Marcus Bales, ‘Rule Number One’

For Linda, who said it first

 If you’re going to have a reading
then no matter where you are
for a minimum of breeding
you have got to have a bar.

You will fill up all the seating,
they will come from near and far,
if the best part of your greeting
is “Why, yes we have a bar!”

But the evening will be fleeting
even if you’ve booked a star
when it’s alcohol they’re needing
and you do not have a bar.

They will freeze in scanty heating
and they’ll swelter till they char
if you advertise by leading
with the fact you have a bar.

Though it’s raining or it’s sleeting
if you offer them a jar
they’ll be aleing, beering, meading,
and absinthing at the bar.

But when poetry starts bleeding
out of every scab and scar
all you’ll see is me retreating
if you haven’t got a bar.

*****

Marcus Bales writes: “For an interesting while I had an art gallery in a downtown mall in Cleveland. The mall rules said it had to be open on Saturdays — when there was no mall traffic and so no real reason to be open. So I held the Every Saturday at Noon in the Galleria Poetry Reading. Dramatically unsuccessful at first it eventually found its audience and we had a good time. But in talking about why, serving only coffee, Linda pointed out that if we could serve alcohol attendance would improve. Since it was an art gallery, and there is a tradition in art galleries of serving wine at openings, I changed the title to the Poetry Reading Art Opening and said wine and coffee would be available in limited quantities. That did the trick. It quickly became the best-attended poetry reading in the city, any day, any time. Then the authorities got wind of it and someone from the city visited and pointed out gently that while it was a tradition to serve wine at art openings in art galleries, it is technically illegal by state law, even if it is free, and they cited the appropriate code. In the end it didn’t matter much, since even the most successful poetry readings count their audiences in the low-to-mid-tens of people, and by then people had got in the habit of Saturday At Noon, and kept coming anyway even after we stopped serving wine. But the idea for the poem had formed.” 

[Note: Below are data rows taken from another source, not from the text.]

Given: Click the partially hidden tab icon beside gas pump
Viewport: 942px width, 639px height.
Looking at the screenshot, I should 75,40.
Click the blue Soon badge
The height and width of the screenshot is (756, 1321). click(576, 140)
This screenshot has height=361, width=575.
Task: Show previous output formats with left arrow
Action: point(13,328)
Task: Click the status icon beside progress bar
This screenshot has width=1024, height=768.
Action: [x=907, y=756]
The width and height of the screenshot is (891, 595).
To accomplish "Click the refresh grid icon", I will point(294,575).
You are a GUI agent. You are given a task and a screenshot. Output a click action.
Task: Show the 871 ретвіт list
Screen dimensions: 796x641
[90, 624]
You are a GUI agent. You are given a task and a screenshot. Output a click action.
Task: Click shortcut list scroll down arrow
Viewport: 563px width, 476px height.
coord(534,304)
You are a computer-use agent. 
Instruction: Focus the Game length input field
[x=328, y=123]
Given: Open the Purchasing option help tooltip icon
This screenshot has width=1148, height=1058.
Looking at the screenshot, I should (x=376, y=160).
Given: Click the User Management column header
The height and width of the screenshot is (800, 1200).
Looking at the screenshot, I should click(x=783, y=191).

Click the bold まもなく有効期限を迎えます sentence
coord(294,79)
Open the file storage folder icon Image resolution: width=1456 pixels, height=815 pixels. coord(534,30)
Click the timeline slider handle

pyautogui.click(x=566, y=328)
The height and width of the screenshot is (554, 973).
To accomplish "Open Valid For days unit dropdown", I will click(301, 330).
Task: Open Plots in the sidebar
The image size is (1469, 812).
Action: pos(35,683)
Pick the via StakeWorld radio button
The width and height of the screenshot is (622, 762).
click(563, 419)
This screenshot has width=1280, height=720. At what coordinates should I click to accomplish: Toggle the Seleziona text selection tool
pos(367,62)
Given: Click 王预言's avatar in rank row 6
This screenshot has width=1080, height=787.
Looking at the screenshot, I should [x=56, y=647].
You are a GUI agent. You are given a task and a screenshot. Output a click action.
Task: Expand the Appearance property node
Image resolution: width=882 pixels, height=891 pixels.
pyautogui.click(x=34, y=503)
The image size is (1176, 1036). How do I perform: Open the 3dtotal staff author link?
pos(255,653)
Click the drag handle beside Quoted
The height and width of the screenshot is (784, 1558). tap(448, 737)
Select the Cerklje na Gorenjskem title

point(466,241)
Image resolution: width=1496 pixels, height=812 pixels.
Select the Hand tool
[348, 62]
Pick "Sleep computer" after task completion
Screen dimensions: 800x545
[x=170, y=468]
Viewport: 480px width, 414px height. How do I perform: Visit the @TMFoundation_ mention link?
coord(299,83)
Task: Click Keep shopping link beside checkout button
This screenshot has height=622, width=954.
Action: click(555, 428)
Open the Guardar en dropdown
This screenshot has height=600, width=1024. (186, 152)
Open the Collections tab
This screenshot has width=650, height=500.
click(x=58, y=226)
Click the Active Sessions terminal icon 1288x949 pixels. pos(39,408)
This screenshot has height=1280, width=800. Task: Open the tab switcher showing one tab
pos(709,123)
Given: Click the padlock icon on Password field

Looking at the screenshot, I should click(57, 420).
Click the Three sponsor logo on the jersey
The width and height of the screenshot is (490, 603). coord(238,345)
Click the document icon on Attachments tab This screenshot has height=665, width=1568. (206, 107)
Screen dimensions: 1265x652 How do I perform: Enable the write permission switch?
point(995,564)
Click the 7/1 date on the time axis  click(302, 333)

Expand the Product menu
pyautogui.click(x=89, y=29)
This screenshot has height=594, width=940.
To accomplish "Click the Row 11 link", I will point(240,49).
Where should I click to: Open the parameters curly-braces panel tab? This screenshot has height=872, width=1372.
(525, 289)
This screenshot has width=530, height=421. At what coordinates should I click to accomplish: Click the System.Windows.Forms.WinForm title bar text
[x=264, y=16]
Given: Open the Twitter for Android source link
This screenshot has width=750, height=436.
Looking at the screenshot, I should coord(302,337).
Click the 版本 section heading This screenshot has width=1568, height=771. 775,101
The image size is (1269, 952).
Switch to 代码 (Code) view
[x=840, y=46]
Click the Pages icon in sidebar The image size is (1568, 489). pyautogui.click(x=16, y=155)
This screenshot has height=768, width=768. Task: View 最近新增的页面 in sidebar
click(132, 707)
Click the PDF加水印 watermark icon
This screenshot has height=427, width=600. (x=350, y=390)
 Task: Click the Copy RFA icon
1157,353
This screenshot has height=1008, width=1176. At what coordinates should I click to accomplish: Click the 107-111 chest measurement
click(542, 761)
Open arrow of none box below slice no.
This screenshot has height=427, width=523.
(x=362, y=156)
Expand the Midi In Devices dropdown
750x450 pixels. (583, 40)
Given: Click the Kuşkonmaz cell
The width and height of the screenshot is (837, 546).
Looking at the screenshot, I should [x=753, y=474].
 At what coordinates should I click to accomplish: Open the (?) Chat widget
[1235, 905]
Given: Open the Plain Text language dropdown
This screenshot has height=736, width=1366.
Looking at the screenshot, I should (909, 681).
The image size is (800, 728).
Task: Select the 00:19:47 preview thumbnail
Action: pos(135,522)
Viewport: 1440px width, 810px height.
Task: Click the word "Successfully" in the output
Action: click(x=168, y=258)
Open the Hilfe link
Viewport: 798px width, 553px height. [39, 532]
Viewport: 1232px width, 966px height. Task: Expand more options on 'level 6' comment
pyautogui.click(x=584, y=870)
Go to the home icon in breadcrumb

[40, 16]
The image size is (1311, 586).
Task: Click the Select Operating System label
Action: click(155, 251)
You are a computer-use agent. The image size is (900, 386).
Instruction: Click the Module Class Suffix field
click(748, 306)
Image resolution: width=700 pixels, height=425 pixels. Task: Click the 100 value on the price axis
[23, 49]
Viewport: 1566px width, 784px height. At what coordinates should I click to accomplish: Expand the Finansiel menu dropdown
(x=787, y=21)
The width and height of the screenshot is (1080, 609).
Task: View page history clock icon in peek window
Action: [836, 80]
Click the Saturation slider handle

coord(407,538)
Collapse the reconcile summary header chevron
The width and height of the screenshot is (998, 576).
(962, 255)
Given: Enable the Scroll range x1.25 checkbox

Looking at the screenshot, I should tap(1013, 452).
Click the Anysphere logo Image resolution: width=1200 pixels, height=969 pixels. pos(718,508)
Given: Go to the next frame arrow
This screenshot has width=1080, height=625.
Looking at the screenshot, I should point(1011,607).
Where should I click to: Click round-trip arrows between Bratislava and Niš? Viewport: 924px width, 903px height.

Not much is known about Marcus Bales except that he lives and works in Cleveland, Ohio, and that his work has not been published in Poetry or The New Yorker. However his ‘51 Poems‘ (which includes the above) is available from Amazon. He has been published in several of the Potcake Chapbooks – Form in Formless Times.

Photo: “Open Bar” by Trevor Benedict – MrEcho is licensed under CC BY-NC-ND 2.0.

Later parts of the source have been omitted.